Foothold!
(Split Stacks ... barely on the Beach)
6800
We've had a look at getting characters out on the screen on the EXORciser and
Atari ST emulators. Maybe you also took a quick detour through my debugging puzzles. Maybe you've even read my meanderings about studying other processors.
Anyway, we've had a look at using the resources a monitor or a BIOS can provide
to help us use a CPU to put out strings of text. But the EXbug monitor ROM and the Atari ST BIOS
both use different disciplines than the discipline I promised to show you. So we don't yet really have that foothold on the beach we are attacking.
Now, we could pervert our simulators and go completely raw on them, replacing the monitor, BIOS, DOS, etc. with code that uses that discipline, but we want some cooked code to take with us when we do -- and a lot more experience.
Yes, at some point we'll do a little bit-twiddling and BLiTting. But first we'll use the character I/O that the monitor and BIOS provide, and prepare some interesting code for when we get there.
If we limit our use of the
existing monitor and BIOS code to the character I/O routines, we make it simpler to move the code to other targets.
To that end, our project for this chapter is to write a bit of glue code for character and text/string terminal I/O on the EXORciser under EXbug, to connect between the split stack discipline I use and the single-stack discipline used in EXbug. Later, we'll extend to using persistent store -- disk I/O. There also, we'll limit our use of code from the other disciplines, to make it easier to port the code we produce to other targets.
Why split stack?
What is split stack?
It's going to be easier to show than to explain, but a little hand-waving at the start might help, so I'll give it a try. See (as I wave my hands), it's like this ...
Unless you went spelunking in the EXbug monitor ROM, you may not have noticed it in there. But the PSH (push) and PUL (pop) instructions on the 6800 and 6801 push and pop registers -- on the same stack as the return address. This is the case on most currently commercially successful CPUs.
Most currently successful CPUs -- the typical run-time models implemented on even the 6809 and 68000, which provide push and pop instructions for multiple stacks, tend to support and use only a single stack.
(I realize this is jumping in a little deep all of a sudden, but we need to get a look at where we are going. It will become clear after a few more topics.)
A single stack is all fine and good, better than none, anyway, but what happens when you forget what you pushed on and try to return to a parameter (in other words, interpreted as an address)? Or when you pop one too many bytes of parameter off and try to return to an address that is part of a parameter and part of something else?

---

PROBLEM — Rename "monitor" to "firmware" in the part of the post that begins at the words "Anyway, we've had" and stops after "we get there.". The items that come next are separate material, unconnected to the post.

Raw records:
---

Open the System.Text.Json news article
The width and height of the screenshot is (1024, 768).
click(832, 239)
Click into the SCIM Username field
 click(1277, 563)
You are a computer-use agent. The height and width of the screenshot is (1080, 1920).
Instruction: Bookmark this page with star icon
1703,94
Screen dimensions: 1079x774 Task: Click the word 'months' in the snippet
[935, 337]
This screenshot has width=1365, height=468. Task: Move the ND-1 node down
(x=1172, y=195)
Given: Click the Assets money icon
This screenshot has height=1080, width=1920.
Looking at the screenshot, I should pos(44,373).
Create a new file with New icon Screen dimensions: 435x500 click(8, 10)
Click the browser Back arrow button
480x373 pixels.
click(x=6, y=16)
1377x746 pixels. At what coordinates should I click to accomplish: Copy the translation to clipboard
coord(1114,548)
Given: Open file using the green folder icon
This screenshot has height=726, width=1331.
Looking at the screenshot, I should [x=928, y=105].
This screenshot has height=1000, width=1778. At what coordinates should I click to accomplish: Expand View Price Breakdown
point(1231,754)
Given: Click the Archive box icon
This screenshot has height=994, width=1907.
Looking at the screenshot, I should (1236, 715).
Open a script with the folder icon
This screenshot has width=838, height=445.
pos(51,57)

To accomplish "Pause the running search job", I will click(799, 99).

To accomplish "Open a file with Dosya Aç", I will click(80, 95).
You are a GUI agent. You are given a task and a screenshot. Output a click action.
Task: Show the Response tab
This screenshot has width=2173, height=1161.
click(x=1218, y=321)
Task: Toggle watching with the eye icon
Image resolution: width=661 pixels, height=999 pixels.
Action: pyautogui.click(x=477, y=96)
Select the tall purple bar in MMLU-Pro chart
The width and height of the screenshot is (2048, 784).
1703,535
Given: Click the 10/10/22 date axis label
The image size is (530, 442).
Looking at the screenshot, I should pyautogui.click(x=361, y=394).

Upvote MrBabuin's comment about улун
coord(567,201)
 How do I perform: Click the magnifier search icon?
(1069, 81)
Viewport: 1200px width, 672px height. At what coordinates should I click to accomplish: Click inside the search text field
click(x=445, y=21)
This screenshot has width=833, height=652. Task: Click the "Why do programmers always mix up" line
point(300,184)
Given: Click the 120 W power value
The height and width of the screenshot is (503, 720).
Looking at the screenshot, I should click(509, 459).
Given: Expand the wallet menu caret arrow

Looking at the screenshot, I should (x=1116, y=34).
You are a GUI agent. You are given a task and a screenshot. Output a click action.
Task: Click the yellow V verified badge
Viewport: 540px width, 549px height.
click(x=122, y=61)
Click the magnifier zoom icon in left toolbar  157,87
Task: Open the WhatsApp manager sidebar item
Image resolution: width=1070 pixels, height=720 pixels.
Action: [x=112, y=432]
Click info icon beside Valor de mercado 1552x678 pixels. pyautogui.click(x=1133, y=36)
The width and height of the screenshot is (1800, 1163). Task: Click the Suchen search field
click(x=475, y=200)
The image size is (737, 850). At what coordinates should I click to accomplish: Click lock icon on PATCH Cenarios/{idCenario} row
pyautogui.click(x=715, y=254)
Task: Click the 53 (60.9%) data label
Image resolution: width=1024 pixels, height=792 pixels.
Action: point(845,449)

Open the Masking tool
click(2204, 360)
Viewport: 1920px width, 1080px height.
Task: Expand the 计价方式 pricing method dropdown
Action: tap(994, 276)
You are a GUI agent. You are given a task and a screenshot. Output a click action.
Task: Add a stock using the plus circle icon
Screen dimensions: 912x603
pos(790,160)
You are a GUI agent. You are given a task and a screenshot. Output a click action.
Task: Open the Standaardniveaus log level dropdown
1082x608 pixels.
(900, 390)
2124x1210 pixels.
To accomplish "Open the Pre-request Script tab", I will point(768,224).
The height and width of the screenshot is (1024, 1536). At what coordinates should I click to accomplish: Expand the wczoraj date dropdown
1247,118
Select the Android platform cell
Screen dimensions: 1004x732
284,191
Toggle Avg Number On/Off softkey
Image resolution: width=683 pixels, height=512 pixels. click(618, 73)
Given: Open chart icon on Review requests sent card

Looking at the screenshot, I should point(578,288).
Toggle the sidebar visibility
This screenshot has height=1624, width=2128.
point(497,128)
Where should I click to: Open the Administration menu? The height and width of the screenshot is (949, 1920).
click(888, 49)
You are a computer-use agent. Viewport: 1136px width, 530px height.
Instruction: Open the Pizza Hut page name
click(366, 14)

---

THE COMPLETED TASK —
Anyway, we've had a look at using the resources a firmware or a BIOS can provide
to help us use a CPU to put out strings of text. But the EXbug firmware ROM and the Atari ST BIOS
both use different disciplines than the discipline I promised to show you. So we don't yet really have that foothold on the beach we are attacking.
Now, we could pervert our simulators and go completely raw on them, replacing the firmware, BIOS, DOS, etc. with code that uses that discipline, but we want some cooked code to take with us when we do -- and a lot more experience.
Yes, at some point we'll do a little bit-twiddling and BLiTting. But first we'll use the character I/O that the firmware and BIOS provide, and prepare some interesting code for when we get there.